“Good afternoon,” I reply at the same time the front screen door opens with a slight creak.
A guy who looks to be around my age, wearing faded jeans and a tee, steps outside and joins us.
He smiles in my direction. “Adrian, right?”
I nod.
“I’m Foster, Terrance’s grandson.” He holds up his hand as if to stop me before I ask a question. “Not the one who ran over your grandmother’s petunias. That’d be my asshole brother.”
He laughs, extending his hand in my direction, and I shake it.
Tucker plods over to Foster, using his nose to nudge his knee, and Foster pets him.
My abuela gestures toward the patio furniture on the other side of the door. “You two have a seat and get to know each other. Adrian, you’re staying for dinner.”
Foster congratulates me on taking over Terrance’s firm. I was unsure how his family would react to him giving me the practice. It’s relieving to see Foster being so cool about it.
“Tomorrow night is the grand opening of Down Home Brewery’s second location in Anchor Ridge,” Foster says. “I’m stopping by. You should come, meet people, network.”
“That sounds good,” I reply.
Maybe Essie will be there.
That’s what my life has become.
Going to places in hopes that Essie is there.
“So, Paula, how is everything going at the Prison Exoneration Program?” Terrance asks my mother from across the dinner table.
The Prison Exoneration Program—PEP for short—is acriminal justice nonprofit my mother cofounded with an attorney she went to law school with. The PEP works to release wrongly convicted individuals. She’s always wanted me to follow in her footsteps at the nonprofit, but I want more experience. The PEP holds people’s innocence in their hands, and I’d never want to let anyone down.
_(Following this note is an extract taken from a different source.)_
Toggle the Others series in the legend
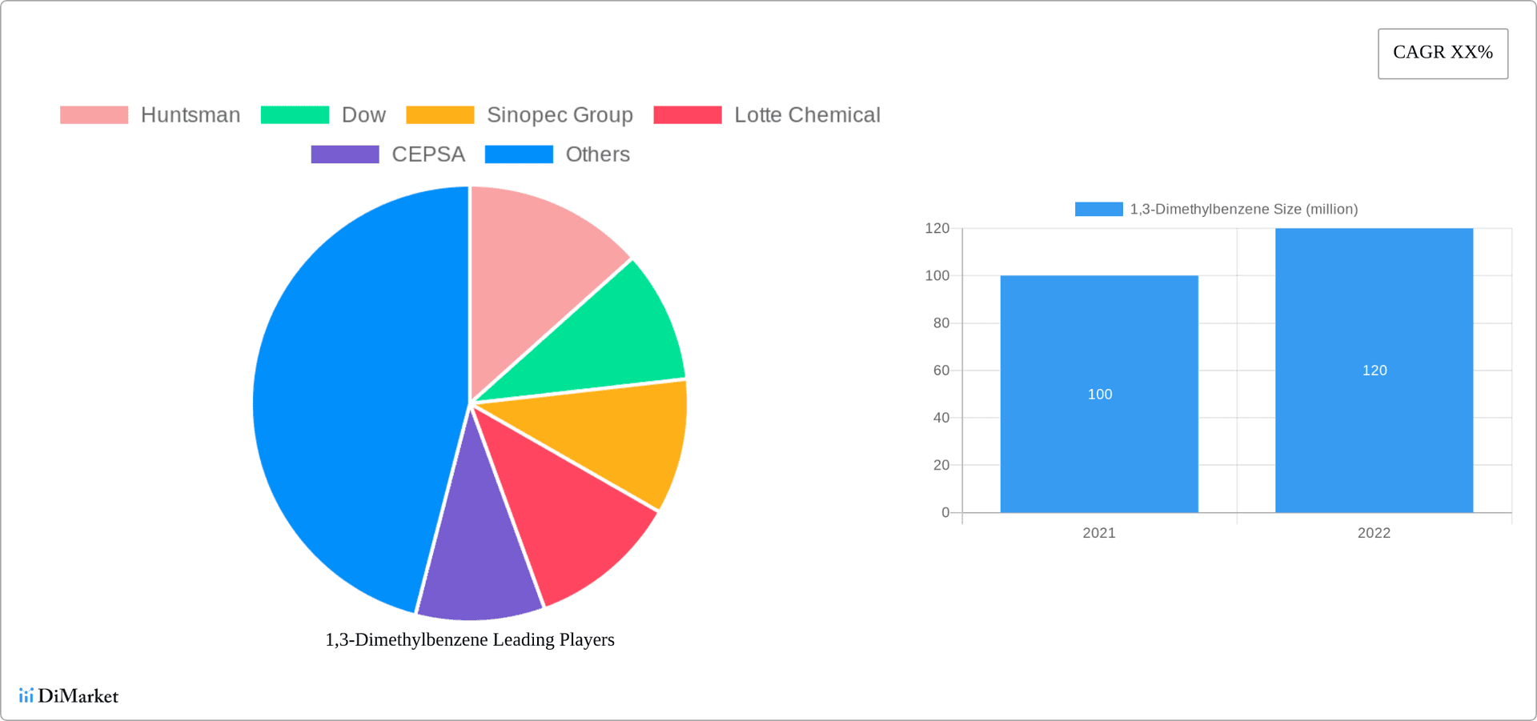The image size is (1537, 721). [x=597, y=154]
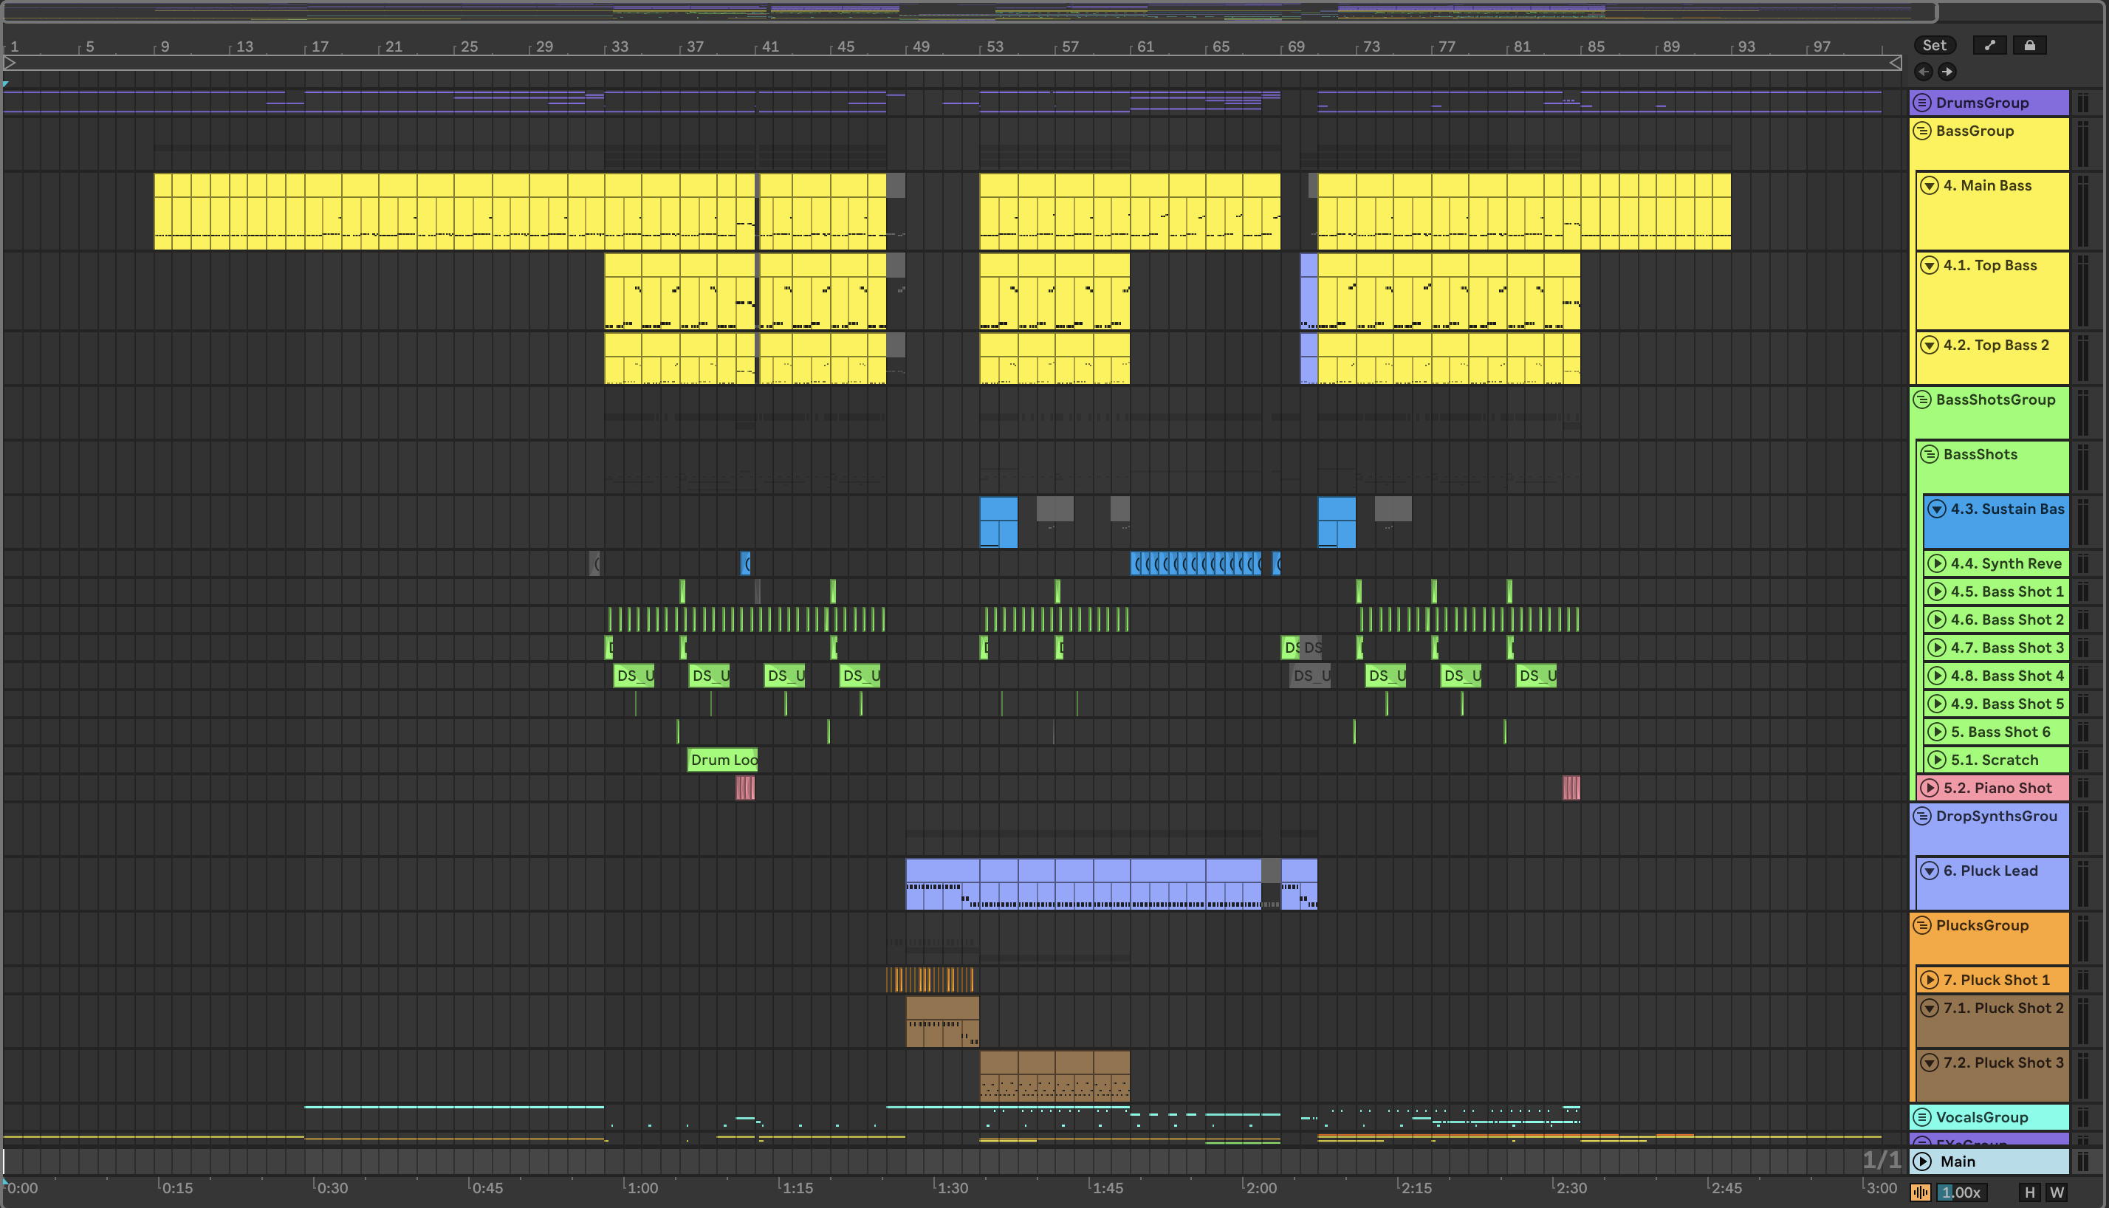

My mother sets down her fork and wipes her mouth before answering, “Last week, we won a case for a man who had been in prison for sixteen years for a murder he hadn’t committed.” She sighs, and there’s that familiar sadness in her eyes when she talks about her cases. “Sixteen years of his life wasted because prosecutors wanted to point their fingers at the easiest guy they could blame.”
She’s shared plenty of her cases with me, and honestly, it’s fucked up. I can’t imagine getting locked up for a crime I hadn’t committed—to suffer the consequences of someone else’s actions.
A few times, she’s come to me for advice and questions. I love that she trusts me enough to help her with something so important.
“If you ever want to throw a case my way, I’ll definitely help,” I tell her.
“I appreciate that, and I’ll most likely take you up on that offer.” Her gaze returns to Terrance. “Not that I’ll take him away from putting everything he has into your practice, of course.”
Terrance repeatedly shakes his head while running his fingers over his gray mustache. “Oh, no, no. I wouldn’t mind him helping at all. I think your organization does great things.”
She thanks him and takes a sip of her red wine.
We make small talk for the rest of dinner, and Foster says he’ll text me the info about the brewery opening.
“Goodbye, my sweet great-granddog,” my abuela sings out to Tucker.
She gives him head kisses, and he returns a slobbery one on her cheek.
15
Tonight is the grand opening of Down Home Brewery’s second location in Anchor Ridge.
An old Johnny Cash song plays in the background when I walk inside. This building is larger than the one in Blue Beech, but Jax and Chris went safe the first time.
Customers are mingling and drinking.